(STORED DATA Opens)
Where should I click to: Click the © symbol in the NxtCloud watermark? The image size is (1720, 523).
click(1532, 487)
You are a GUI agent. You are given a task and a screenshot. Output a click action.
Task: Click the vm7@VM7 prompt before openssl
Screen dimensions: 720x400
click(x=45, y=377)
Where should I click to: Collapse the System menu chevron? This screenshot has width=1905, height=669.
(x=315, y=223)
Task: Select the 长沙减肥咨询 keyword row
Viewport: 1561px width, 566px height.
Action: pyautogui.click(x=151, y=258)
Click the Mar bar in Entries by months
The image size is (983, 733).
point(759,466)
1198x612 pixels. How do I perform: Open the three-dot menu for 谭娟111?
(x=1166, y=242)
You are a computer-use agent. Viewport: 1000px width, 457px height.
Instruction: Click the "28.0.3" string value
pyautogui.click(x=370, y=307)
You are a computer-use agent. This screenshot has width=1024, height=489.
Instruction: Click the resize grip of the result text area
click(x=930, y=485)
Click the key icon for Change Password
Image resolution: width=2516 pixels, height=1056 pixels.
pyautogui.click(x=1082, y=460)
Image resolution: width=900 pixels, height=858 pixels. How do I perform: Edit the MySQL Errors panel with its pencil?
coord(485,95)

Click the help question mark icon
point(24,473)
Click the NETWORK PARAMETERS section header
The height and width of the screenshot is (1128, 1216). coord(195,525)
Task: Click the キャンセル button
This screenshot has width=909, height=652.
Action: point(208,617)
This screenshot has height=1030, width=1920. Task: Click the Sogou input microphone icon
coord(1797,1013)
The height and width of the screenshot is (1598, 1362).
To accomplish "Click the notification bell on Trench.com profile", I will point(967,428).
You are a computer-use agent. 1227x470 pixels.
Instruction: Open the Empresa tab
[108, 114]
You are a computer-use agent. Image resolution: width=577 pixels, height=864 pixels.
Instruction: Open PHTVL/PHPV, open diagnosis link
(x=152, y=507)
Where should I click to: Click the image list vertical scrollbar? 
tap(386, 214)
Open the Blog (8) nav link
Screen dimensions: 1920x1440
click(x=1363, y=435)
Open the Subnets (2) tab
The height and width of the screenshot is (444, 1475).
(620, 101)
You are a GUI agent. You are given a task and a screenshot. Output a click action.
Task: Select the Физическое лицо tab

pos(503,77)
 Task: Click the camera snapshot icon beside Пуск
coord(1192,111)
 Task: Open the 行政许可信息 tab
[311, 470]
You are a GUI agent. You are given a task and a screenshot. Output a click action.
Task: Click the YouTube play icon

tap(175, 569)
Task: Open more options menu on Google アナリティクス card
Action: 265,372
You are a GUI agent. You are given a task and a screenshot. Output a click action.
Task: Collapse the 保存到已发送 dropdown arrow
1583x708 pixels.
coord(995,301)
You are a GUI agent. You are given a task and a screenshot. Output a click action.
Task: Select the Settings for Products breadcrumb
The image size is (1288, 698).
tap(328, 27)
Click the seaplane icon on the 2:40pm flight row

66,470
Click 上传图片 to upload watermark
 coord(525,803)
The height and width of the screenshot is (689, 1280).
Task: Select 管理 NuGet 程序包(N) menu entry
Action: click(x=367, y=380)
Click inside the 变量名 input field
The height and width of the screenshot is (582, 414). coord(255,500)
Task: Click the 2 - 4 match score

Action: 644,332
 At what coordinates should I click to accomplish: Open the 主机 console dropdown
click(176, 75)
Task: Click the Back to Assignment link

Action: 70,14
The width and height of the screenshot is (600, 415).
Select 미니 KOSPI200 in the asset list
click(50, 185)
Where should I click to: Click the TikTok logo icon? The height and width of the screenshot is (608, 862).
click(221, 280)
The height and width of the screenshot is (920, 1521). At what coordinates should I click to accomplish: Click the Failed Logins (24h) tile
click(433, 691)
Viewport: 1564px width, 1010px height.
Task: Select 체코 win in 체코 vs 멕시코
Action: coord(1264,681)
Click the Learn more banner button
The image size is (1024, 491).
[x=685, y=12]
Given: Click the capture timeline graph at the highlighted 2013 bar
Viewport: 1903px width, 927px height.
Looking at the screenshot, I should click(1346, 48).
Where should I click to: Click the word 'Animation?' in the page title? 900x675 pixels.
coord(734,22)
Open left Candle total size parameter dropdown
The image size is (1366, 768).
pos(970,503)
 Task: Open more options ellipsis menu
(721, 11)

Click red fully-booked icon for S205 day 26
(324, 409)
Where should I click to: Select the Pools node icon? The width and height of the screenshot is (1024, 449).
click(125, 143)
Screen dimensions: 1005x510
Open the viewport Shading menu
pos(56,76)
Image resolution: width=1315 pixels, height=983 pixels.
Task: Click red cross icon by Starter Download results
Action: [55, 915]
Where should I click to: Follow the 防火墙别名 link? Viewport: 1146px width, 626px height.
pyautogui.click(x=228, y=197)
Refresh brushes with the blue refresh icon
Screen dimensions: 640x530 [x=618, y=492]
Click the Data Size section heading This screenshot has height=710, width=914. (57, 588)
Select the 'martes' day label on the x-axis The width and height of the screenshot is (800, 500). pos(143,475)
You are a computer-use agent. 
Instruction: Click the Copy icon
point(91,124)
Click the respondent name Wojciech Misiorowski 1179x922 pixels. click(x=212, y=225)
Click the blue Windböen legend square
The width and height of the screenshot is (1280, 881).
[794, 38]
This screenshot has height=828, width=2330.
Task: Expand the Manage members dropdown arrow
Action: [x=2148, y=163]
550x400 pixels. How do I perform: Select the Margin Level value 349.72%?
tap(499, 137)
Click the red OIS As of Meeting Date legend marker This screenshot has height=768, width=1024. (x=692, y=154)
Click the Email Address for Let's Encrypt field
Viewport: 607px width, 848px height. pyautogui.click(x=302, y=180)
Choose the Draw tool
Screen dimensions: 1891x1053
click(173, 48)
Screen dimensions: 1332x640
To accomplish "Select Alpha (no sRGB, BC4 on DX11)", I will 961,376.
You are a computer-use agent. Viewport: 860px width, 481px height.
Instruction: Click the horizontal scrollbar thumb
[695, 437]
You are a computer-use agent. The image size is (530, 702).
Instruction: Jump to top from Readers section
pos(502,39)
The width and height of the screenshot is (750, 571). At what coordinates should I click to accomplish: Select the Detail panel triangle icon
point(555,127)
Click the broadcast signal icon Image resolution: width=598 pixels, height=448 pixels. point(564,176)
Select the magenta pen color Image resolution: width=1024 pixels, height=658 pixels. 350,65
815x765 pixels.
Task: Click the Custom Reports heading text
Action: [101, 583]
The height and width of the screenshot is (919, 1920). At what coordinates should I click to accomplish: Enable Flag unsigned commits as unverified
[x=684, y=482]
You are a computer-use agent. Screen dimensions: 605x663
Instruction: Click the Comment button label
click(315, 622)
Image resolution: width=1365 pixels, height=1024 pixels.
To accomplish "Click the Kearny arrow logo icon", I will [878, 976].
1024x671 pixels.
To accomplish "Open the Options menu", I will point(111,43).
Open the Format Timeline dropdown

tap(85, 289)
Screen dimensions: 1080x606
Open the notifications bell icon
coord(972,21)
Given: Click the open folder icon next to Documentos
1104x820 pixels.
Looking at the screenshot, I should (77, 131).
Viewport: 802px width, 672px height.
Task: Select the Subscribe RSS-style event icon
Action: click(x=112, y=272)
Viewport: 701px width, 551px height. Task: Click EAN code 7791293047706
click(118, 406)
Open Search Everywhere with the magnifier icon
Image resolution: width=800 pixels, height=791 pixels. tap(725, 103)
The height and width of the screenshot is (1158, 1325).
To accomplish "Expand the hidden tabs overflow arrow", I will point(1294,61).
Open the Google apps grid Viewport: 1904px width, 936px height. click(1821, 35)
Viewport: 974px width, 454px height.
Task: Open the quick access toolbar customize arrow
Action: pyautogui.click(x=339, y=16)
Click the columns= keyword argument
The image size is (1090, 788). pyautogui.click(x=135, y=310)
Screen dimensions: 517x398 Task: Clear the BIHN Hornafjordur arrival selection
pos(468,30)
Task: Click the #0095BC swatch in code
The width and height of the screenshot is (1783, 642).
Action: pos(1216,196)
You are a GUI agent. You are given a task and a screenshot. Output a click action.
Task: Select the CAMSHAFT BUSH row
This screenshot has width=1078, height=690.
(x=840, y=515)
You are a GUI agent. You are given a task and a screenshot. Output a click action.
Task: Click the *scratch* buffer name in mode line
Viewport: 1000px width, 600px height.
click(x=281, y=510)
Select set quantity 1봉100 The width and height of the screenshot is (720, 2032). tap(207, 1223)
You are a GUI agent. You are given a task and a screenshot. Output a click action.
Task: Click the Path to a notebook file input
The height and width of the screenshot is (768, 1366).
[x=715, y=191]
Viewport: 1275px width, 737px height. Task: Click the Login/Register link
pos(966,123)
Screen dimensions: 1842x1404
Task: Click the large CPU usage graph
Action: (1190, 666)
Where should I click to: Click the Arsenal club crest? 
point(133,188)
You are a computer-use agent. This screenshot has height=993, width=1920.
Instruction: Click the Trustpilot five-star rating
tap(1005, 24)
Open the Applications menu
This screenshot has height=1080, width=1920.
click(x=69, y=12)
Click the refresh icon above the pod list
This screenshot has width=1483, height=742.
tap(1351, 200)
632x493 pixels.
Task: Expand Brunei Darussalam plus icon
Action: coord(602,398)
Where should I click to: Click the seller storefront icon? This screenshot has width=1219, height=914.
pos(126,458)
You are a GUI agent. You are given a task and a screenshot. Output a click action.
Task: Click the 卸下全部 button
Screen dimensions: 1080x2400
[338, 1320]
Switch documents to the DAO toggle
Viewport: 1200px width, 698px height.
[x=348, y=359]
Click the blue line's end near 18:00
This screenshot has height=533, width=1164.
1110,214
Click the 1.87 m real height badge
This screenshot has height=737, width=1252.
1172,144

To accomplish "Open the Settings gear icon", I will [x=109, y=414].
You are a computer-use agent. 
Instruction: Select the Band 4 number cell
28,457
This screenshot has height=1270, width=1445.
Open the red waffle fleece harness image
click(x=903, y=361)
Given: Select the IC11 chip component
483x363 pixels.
(STORED DATA Closes)
* _WHAT YOU HAVE TO DO_:
Search the data above for the word "legend" and show every line that has it.

* _EXERCISE RESULT_:
Click the blue Windböen legend square
Click the red OIS As of Meeting Date legend marker This screenshot has height=768, width=1024. (x=692, y=154)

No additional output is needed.